● Work required
Among the lines below, some may contain the string "username". Say how many do, and give nothing besides the number.

● Material to process
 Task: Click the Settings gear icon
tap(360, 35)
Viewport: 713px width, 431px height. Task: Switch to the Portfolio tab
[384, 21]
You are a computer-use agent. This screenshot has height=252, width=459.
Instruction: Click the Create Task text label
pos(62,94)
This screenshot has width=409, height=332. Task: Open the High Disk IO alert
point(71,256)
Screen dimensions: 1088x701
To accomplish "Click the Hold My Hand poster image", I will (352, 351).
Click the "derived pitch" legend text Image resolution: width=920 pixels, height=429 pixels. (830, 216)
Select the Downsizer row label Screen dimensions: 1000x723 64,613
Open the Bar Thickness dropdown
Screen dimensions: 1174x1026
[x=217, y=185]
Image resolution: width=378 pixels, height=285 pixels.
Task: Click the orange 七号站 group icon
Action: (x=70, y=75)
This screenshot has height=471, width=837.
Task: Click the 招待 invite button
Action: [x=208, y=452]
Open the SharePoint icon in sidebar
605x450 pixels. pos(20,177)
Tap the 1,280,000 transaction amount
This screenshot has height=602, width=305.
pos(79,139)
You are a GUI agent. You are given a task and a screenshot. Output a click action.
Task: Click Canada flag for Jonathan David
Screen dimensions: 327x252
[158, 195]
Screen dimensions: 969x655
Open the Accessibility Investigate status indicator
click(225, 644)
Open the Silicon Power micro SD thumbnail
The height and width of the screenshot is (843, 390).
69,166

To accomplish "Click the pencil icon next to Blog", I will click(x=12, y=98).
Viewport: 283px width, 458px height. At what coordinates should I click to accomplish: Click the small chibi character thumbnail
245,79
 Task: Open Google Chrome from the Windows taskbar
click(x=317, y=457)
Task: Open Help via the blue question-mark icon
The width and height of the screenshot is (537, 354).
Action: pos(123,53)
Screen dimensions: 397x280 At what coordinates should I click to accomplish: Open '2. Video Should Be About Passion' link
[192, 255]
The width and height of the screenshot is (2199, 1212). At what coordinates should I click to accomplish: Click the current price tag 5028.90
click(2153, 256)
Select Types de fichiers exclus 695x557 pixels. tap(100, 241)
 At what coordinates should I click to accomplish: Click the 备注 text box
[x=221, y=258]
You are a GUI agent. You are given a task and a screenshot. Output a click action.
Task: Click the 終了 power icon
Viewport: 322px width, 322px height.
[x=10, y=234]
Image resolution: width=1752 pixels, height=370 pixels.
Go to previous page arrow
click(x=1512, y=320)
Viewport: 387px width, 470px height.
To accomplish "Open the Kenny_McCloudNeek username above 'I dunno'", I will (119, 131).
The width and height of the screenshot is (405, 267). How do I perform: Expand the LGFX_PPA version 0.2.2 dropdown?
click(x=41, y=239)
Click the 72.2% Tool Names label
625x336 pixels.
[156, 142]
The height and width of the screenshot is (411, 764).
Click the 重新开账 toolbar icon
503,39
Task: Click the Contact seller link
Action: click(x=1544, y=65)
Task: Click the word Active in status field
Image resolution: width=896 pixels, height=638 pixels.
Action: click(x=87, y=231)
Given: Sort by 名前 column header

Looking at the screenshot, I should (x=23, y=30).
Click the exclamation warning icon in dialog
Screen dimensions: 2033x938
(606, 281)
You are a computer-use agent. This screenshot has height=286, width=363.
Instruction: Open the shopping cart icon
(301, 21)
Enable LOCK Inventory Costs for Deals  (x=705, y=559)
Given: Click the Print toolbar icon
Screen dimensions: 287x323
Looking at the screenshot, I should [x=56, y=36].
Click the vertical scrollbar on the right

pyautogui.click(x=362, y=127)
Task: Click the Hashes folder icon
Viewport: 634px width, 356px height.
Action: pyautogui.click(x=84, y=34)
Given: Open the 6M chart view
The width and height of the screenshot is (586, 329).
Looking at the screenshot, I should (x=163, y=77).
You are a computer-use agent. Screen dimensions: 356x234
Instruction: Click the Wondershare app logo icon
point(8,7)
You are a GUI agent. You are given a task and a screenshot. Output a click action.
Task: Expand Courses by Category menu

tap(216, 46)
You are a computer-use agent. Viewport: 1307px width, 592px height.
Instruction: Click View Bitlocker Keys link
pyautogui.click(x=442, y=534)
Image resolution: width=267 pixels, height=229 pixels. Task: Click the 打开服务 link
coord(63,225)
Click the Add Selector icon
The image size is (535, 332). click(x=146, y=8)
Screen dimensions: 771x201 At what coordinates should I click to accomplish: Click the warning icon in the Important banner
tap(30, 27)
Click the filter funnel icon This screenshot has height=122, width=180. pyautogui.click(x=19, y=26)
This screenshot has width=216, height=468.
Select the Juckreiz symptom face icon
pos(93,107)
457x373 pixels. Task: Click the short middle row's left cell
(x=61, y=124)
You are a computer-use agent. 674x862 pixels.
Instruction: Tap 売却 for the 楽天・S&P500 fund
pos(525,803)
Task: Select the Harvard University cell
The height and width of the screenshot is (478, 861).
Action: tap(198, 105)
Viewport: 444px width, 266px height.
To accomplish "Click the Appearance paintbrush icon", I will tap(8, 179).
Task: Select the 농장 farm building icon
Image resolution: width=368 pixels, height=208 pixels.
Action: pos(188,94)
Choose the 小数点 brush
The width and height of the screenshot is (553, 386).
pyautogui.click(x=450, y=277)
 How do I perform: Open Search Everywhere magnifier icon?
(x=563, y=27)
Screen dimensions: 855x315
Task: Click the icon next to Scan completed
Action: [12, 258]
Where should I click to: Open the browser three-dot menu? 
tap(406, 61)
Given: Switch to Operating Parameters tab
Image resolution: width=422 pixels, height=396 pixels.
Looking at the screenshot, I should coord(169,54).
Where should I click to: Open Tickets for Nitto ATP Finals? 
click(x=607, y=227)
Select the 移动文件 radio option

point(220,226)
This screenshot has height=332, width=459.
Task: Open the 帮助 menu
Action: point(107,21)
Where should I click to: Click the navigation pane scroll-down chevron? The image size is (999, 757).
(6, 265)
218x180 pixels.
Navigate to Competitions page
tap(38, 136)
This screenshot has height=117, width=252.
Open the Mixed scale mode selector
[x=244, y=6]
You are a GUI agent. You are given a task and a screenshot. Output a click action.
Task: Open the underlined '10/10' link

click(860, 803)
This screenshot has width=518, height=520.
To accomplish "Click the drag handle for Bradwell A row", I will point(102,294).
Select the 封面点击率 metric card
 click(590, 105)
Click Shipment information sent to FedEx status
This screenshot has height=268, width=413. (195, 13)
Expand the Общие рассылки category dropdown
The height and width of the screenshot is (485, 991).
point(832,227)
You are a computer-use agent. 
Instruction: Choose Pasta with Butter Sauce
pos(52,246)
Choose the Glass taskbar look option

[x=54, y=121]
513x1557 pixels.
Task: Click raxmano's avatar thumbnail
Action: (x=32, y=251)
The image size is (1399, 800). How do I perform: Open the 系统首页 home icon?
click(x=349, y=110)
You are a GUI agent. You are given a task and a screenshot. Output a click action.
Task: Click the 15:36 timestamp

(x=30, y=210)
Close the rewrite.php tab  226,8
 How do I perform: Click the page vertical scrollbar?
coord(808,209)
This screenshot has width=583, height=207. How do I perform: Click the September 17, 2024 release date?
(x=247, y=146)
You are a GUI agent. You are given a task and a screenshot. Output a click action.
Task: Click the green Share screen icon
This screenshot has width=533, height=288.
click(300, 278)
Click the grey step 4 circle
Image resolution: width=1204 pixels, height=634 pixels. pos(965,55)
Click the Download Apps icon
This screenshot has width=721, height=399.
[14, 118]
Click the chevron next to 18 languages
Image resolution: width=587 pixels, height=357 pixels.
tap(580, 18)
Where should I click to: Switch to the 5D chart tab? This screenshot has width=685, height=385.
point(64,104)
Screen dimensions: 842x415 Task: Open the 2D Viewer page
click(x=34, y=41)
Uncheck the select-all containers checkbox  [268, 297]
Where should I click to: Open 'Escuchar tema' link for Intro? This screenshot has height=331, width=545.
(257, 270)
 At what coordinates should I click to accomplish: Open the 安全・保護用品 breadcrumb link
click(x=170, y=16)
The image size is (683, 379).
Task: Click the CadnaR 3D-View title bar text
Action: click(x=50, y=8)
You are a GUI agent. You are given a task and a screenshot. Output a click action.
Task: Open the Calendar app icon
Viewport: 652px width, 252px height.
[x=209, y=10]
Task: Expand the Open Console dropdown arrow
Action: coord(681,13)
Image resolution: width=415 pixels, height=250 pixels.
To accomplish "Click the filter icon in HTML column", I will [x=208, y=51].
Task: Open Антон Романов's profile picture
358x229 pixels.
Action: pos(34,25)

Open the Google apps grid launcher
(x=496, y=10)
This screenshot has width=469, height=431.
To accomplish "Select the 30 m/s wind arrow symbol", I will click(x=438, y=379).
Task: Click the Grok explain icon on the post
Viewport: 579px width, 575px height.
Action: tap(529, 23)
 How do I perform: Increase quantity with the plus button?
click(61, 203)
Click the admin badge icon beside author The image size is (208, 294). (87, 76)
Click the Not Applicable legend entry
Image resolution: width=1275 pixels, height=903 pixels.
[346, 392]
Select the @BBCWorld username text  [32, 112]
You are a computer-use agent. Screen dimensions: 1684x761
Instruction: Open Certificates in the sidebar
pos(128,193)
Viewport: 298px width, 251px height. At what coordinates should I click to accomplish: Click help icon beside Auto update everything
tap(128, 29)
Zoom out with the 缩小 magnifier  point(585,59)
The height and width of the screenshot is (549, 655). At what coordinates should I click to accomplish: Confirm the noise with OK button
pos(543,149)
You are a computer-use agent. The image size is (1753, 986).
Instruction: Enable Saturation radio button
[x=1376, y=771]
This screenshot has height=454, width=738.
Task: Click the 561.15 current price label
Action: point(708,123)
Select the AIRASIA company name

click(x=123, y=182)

● Solved exercise
2